Notre podcast « L’Actualité de la vie publique » vous propose une nouvelle série consacrée à cette grande loi de la Ve république.

Dans ce deuxième épisode, nous remonterons le cours de l’histoire pour nous intéresser à l’origine - très ancienne - de la peine capitale et nous pencher sur les 190 ans de lutte menée par les abolitionnistes.

[GÉNÉRIQUE]

  • 1. Patrice : Première question Stéphanie quelle est l’origine de la peine de mort ?

    Stéphanie :Le texte juridique le plus ancien de l’histoire dans lequel la peine de mort figure comme sanction pénale est le code d’Hammurabi. Nous sommes en Mésopotamie dans le Royaume de Babylone dans les années 1730 avant J.-C.. A cette époque, la justification de l’application de la peine de mort repose sur le principe de la Loi du Talion qui consiste à établir une juste réciprocité entre la peine et le crime. Ce principe se traduit dans l’expression populaire que vous connaissez sans doute Patrice ?

    [Intervention Patrice : « œil pour œil, dent pour dent ! C’est cela »].

    Stéphanie : Parfaitement !

    [Intervention Patrice : L’origine de la peine de mort et sa codification sont-ils concomitants de la naissance du droit et de la justice ?]

    Stéphanie : Oui absolument ! L’idée est d’éviter le recours à la vengeance en instaurant une forme de justice pénale impartiale. Quant à la peine de mort, elle apparaît à une époque où l’emprisonnement – quasiment inexistant – ne figure pas parmi les peines. Le but poursuivi avec le châtiment suprême est de dissuader les individus de violer les règles de vie de la communauté et de mettre hors d’état de nuire le coupable. La peine de mort deviendra au fil des siècles une sanction universellement codifiée et appliquée.

  • 2. Patrice : Et de quelle époque date le début du combat en faveur de l’abolition ?

    Stéphanie :La naissance du mouvement abolitionniste peut être datée de la publication, en 1764, du livre du philosophe italien des Lumières, Cesare Beccaria, intitulé Des délits et des peines.

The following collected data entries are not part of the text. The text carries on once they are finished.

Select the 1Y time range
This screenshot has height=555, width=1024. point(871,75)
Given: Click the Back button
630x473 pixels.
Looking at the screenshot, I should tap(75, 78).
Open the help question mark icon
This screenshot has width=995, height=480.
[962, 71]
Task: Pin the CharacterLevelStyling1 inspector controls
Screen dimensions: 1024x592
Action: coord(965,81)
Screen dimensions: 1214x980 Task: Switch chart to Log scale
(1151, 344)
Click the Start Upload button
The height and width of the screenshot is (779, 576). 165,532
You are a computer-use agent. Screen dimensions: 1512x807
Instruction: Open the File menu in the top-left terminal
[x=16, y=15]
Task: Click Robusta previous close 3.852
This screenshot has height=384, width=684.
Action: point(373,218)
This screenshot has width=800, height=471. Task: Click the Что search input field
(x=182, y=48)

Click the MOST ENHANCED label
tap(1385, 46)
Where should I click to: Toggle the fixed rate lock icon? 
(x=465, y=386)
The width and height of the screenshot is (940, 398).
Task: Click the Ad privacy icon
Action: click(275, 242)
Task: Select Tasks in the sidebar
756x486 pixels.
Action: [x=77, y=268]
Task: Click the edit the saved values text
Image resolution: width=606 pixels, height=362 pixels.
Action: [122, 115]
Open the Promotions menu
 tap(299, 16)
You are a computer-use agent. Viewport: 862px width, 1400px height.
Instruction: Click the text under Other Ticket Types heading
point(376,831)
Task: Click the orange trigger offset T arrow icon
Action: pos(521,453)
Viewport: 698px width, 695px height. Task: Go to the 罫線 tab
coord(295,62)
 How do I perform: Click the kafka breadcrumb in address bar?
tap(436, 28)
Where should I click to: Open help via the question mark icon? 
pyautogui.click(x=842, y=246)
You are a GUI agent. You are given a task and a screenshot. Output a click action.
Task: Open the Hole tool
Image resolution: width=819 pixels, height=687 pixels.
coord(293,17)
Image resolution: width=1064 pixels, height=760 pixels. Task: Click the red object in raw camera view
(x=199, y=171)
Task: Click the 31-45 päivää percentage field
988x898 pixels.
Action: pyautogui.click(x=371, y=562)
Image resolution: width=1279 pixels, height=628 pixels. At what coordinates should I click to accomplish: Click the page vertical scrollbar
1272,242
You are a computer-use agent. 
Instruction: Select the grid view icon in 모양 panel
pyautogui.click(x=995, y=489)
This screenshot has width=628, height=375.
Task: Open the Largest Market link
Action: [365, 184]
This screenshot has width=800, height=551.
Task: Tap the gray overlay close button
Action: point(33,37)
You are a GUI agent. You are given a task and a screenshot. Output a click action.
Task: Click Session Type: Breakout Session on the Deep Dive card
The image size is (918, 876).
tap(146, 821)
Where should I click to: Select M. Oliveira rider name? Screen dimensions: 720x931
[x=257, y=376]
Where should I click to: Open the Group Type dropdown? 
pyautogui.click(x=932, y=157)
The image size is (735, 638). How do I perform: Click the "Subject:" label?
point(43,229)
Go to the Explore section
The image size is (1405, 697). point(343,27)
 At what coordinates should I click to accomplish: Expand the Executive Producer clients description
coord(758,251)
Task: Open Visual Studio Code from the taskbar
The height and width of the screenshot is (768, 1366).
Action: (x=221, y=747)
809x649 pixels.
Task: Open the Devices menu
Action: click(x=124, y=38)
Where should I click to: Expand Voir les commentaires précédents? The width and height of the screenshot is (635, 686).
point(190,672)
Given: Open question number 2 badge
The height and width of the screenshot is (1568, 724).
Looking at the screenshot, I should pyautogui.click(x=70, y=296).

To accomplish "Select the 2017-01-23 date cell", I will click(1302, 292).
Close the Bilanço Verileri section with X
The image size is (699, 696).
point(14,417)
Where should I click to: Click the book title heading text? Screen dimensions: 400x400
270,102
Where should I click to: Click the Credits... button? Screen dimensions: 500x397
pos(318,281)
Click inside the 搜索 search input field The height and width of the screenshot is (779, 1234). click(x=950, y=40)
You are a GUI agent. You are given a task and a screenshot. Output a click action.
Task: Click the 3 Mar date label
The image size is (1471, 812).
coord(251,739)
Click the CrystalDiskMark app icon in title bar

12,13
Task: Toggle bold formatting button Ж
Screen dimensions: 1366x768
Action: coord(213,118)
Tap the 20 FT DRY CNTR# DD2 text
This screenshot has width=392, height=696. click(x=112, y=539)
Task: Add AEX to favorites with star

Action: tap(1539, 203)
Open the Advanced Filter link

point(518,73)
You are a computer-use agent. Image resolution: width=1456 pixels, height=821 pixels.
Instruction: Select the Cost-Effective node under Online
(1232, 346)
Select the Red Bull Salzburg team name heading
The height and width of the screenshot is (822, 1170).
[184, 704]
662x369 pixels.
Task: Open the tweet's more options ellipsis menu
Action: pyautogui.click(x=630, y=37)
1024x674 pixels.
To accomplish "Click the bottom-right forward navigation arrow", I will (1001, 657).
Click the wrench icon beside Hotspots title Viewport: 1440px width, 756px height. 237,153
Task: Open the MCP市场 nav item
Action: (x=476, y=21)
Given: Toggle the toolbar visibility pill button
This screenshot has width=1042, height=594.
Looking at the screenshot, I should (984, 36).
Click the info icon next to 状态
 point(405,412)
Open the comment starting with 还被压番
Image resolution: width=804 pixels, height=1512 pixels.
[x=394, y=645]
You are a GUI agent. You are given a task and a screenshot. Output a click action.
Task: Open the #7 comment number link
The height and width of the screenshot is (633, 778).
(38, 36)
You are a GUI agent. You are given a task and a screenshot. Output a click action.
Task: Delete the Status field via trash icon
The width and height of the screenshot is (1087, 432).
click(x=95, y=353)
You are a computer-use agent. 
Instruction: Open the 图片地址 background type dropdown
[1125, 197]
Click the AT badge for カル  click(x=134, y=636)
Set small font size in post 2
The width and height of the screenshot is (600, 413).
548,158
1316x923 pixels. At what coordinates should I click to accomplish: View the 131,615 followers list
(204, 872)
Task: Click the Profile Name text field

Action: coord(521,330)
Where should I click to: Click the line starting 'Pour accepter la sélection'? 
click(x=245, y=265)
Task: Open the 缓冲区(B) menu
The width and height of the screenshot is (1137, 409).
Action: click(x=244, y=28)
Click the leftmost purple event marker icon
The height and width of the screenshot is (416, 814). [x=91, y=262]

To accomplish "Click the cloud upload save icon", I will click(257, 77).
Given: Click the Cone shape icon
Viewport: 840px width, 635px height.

Cet aristocrate, également juriste, jette, dans cet ouvrage, les bases de la conception du droit pénal moderne, qui se fixe comme objectif de rendre la peine proportionnelle au délit. Beccaria lance le premier plaidoyer contre l’application de la peine de mort, châtiment qu’il considère comme une pratique barbare, ni utile, ni nécessaire. Il recommande plutôt de chercher à prévenir le crime plutôt qu’à le réprimer. Suivant les recommandations de Beccaria, le Grand-Duché de Toscane est le premier État à abolir la peine de mort en 1786.

    [Intervention Patrice : Comment, Stéphanie, les idées de Cesare Beccaria se diffusent-elles en France ?]

    Stéphanie : Des délits et des peines est rapidement traduit et diffusé dans toute l’Europe provoquant une véritable prise de conscience. En France, les philosophes des Lumières Voltaire et Diderot font la promotion du livre de Beccaria. Cette œuvre lance véritablement le débat entre les tenants de la prévention et les partisans de la répression.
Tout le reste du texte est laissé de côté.